Nad zachodnią Alaską szaleje niecodzienne zjawisko pogodowe – burza śnieżna połączona z huraganem. Żywioł już w piątek zacznie przesuwać się z północnego zachodu na południowy wschód. Spaść może nawet od 10 do 20 cm świeżego śniegu.
Śnieg pada na Alasce przy wietrze osiągającym prędkość 70 km/h, a w porywach 100 km/h. Nie widać niczego w promieniu kilku metrów, a temperatura -5 st. C w odczuciu spadła do -20 st. C.
Pogoda będzie bardzo zdradliwa. Padający śnieg i porywisty wiatr będą znacznie utrudniały jazdę podróżującym po trasach międzystanowych.

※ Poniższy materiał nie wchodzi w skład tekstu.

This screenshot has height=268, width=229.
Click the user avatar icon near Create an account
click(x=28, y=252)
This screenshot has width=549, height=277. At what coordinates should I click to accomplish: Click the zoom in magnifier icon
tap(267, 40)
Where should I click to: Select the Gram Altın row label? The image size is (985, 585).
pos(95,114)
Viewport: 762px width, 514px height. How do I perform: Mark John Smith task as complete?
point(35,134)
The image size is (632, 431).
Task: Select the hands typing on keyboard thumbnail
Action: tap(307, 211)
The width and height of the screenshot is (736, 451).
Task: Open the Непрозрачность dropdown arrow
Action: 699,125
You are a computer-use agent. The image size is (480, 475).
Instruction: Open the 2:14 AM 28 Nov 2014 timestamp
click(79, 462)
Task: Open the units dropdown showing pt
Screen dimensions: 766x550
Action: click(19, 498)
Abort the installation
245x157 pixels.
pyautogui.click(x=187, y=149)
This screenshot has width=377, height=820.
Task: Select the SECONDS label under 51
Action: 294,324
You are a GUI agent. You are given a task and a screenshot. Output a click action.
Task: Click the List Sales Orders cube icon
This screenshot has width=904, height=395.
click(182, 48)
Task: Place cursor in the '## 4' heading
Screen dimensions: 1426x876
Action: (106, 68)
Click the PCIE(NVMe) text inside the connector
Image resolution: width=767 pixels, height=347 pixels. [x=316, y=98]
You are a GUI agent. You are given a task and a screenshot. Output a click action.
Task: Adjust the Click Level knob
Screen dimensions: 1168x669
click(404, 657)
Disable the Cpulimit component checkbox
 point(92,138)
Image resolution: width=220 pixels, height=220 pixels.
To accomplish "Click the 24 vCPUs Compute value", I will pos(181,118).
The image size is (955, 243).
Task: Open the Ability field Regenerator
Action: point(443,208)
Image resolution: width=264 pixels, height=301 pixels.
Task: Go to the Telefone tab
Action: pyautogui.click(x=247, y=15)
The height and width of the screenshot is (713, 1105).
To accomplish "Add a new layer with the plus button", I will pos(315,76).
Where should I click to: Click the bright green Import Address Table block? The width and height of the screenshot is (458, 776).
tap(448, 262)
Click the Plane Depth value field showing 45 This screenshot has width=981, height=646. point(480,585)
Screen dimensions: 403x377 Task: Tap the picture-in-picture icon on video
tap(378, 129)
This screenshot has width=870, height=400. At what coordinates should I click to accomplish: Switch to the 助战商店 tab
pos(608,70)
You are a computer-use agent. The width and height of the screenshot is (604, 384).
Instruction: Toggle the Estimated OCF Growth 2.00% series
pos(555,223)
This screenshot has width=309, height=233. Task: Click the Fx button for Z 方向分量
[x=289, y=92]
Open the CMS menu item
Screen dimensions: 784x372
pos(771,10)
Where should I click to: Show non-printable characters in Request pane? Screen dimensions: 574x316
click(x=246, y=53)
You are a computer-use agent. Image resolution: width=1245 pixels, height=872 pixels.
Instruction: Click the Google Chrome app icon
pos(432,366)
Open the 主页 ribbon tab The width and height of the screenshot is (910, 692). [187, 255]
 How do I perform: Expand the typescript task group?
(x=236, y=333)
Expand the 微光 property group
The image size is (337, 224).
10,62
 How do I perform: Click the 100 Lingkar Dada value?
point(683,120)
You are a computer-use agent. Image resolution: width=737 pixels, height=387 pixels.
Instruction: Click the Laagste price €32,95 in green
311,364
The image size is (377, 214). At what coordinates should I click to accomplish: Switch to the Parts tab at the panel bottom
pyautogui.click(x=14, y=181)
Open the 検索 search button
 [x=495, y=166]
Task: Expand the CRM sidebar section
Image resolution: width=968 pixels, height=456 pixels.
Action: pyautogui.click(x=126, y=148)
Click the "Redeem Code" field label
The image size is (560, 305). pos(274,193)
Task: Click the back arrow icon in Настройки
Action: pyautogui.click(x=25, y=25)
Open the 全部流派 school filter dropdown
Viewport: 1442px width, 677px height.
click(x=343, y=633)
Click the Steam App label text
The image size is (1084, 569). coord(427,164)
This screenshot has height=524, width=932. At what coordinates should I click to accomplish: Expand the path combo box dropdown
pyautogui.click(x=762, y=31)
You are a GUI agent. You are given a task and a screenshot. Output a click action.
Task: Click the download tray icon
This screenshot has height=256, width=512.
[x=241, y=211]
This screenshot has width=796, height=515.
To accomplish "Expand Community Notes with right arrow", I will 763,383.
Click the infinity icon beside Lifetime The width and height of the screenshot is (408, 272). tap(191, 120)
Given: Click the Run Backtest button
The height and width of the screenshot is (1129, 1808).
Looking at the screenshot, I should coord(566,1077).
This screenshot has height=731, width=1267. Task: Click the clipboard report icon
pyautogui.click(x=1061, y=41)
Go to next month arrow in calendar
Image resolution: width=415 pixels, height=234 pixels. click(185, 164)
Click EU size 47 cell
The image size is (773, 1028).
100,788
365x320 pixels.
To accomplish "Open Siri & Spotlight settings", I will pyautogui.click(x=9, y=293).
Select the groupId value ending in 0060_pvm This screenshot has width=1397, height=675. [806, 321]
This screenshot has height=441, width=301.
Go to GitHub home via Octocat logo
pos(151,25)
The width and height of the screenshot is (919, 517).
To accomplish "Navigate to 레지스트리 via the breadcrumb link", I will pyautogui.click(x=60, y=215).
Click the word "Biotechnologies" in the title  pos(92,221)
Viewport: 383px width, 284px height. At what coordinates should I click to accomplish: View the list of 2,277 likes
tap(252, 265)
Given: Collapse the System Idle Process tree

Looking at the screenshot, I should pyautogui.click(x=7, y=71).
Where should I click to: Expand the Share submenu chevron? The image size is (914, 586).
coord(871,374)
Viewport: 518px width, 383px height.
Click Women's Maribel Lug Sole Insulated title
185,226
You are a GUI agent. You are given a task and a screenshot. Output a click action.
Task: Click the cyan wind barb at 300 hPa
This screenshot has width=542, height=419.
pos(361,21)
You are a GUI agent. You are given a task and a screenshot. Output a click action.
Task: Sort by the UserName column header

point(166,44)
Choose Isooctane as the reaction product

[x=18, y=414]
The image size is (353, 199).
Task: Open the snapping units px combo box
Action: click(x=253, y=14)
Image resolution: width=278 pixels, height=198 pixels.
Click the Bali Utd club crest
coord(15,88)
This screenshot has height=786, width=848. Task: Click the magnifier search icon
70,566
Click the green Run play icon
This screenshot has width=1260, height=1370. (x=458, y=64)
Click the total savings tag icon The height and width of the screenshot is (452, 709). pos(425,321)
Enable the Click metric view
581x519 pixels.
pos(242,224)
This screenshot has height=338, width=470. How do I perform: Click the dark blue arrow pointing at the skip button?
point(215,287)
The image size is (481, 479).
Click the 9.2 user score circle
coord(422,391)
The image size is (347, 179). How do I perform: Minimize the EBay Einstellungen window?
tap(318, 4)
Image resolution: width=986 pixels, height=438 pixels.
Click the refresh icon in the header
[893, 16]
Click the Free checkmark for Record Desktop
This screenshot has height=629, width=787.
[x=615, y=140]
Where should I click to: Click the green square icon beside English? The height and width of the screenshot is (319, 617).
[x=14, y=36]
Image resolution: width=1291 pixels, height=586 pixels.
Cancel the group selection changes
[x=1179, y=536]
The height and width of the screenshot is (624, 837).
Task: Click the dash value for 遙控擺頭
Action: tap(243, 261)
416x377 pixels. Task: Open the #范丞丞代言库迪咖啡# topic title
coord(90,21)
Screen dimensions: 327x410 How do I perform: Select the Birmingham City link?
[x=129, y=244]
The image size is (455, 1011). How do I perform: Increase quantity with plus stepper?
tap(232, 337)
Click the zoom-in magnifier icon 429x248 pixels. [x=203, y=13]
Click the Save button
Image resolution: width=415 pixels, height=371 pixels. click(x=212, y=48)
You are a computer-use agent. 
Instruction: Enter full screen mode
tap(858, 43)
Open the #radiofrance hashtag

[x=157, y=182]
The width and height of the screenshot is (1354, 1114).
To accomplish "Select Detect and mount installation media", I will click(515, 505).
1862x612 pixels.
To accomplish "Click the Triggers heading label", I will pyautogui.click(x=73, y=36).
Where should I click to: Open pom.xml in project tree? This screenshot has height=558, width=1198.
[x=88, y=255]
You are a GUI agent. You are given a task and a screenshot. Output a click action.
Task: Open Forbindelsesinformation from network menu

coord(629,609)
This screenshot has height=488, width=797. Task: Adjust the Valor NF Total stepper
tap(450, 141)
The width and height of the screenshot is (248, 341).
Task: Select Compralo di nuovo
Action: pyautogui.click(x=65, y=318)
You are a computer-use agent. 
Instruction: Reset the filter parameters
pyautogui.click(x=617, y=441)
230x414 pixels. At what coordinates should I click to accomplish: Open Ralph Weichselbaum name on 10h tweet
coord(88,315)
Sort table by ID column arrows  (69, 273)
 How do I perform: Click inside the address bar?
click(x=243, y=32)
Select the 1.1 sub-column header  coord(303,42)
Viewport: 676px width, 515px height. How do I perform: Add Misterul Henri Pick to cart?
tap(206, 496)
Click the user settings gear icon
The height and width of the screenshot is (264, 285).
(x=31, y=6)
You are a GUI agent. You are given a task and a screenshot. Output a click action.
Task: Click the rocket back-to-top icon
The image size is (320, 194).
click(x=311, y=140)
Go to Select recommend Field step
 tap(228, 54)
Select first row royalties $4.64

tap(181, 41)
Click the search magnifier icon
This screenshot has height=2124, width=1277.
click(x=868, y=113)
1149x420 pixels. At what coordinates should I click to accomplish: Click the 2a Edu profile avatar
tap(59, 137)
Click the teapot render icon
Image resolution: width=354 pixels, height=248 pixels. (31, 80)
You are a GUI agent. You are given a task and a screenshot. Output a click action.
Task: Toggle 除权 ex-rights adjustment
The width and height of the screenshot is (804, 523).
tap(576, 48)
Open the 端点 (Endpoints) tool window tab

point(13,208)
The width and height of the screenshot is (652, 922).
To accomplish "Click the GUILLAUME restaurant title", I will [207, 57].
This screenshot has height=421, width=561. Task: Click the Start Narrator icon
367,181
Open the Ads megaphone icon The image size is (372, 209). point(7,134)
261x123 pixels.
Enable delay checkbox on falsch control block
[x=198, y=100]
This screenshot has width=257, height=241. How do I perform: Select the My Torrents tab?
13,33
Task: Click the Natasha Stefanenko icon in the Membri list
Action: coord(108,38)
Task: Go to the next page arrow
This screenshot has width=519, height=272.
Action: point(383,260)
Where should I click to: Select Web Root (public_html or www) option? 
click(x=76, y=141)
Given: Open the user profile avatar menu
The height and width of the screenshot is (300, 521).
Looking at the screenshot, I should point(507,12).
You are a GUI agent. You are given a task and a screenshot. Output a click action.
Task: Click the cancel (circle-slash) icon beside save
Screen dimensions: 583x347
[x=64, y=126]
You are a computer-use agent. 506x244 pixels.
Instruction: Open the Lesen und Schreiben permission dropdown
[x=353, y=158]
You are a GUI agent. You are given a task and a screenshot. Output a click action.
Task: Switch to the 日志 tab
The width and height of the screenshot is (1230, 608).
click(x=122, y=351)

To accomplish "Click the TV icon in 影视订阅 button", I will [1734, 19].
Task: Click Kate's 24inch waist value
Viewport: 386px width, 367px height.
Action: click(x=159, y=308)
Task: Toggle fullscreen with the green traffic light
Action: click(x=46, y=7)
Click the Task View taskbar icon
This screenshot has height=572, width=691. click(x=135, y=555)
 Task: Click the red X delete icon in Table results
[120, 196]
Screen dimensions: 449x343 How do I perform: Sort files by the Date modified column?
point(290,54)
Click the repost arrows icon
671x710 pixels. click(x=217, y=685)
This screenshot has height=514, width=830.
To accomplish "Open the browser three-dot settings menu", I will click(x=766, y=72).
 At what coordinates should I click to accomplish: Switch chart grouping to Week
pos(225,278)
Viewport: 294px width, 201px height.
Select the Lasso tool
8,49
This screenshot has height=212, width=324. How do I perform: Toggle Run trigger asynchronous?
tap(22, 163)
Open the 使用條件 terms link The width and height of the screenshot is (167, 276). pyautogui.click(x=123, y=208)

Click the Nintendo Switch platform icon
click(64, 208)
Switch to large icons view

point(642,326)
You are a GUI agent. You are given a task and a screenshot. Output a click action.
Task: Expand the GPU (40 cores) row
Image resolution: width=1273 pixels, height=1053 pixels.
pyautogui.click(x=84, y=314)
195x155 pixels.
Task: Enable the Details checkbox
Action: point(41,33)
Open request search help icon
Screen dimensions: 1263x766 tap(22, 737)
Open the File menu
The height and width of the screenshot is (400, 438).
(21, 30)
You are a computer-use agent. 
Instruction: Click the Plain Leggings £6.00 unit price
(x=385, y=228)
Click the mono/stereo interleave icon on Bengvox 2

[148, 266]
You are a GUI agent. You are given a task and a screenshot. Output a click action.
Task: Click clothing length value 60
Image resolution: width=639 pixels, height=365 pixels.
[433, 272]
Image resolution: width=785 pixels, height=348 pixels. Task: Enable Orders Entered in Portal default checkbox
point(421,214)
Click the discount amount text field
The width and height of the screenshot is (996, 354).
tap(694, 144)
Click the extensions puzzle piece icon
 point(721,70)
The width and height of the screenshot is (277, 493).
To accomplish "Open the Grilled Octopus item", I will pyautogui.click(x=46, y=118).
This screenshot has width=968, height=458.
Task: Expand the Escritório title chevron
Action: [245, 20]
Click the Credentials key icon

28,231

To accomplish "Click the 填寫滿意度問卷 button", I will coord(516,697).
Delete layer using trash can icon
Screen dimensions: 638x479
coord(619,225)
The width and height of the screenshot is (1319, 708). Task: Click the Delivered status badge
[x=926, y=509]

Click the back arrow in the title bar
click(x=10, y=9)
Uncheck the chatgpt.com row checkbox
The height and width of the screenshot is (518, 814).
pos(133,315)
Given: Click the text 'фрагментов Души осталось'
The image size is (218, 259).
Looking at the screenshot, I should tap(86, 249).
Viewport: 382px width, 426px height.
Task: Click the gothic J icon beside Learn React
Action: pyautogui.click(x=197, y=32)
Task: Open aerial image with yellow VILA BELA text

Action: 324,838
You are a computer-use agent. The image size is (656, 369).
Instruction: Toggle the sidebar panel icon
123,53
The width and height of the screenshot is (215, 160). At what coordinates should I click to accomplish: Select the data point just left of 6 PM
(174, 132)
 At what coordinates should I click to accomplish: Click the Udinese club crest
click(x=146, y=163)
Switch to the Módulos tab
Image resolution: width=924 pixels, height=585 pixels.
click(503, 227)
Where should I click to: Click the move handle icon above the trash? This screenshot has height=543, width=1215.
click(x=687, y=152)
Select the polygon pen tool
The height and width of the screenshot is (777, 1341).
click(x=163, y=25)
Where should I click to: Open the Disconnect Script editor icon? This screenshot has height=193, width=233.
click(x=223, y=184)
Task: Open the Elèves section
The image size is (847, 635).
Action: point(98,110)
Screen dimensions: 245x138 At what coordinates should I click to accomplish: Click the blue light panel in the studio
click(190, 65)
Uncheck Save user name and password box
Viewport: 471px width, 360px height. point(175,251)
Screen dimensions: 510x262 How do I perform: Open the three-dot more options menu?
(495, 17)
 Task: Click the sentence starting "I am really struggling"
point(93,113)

Chmury deszczowe zaczną przesuwać się na południe. Powędrują wzdłuż powietrznego korytarza z Seattle do Portland i do Salem. Synoptycy ostrzegają przed możliwym paraliżem lotniczym. Loty tego dnia mogą być znacznie opóźnione.
Silny wiatr może być niebezpieczny
Trochę deszczu i śniegu pojawi się w Oregonie. Przed porywistym wiatrem nie uchroni się też Rockies. Podmuchy będą towarzyszyły mieszkańcom północno-zachodnich Stanów od piątkowego popołudnia do soboty rano.
Najsilniejsze wiatry, do 104 km/h, pojawią się na wschód od północnej części Rockies. Jego znaczna siła może wyrządzić wiele szkód. Zagrożone są zwłaszcza osiedla domków campingowych. W czwartek podobnie silny wiatr zaatakował Montanę.
Burza znad Pacyfiku przyniesie więcej opadów deszczu, a w górach śniegu. Taka pogoda utrzyma się do przyszłego tygodnia.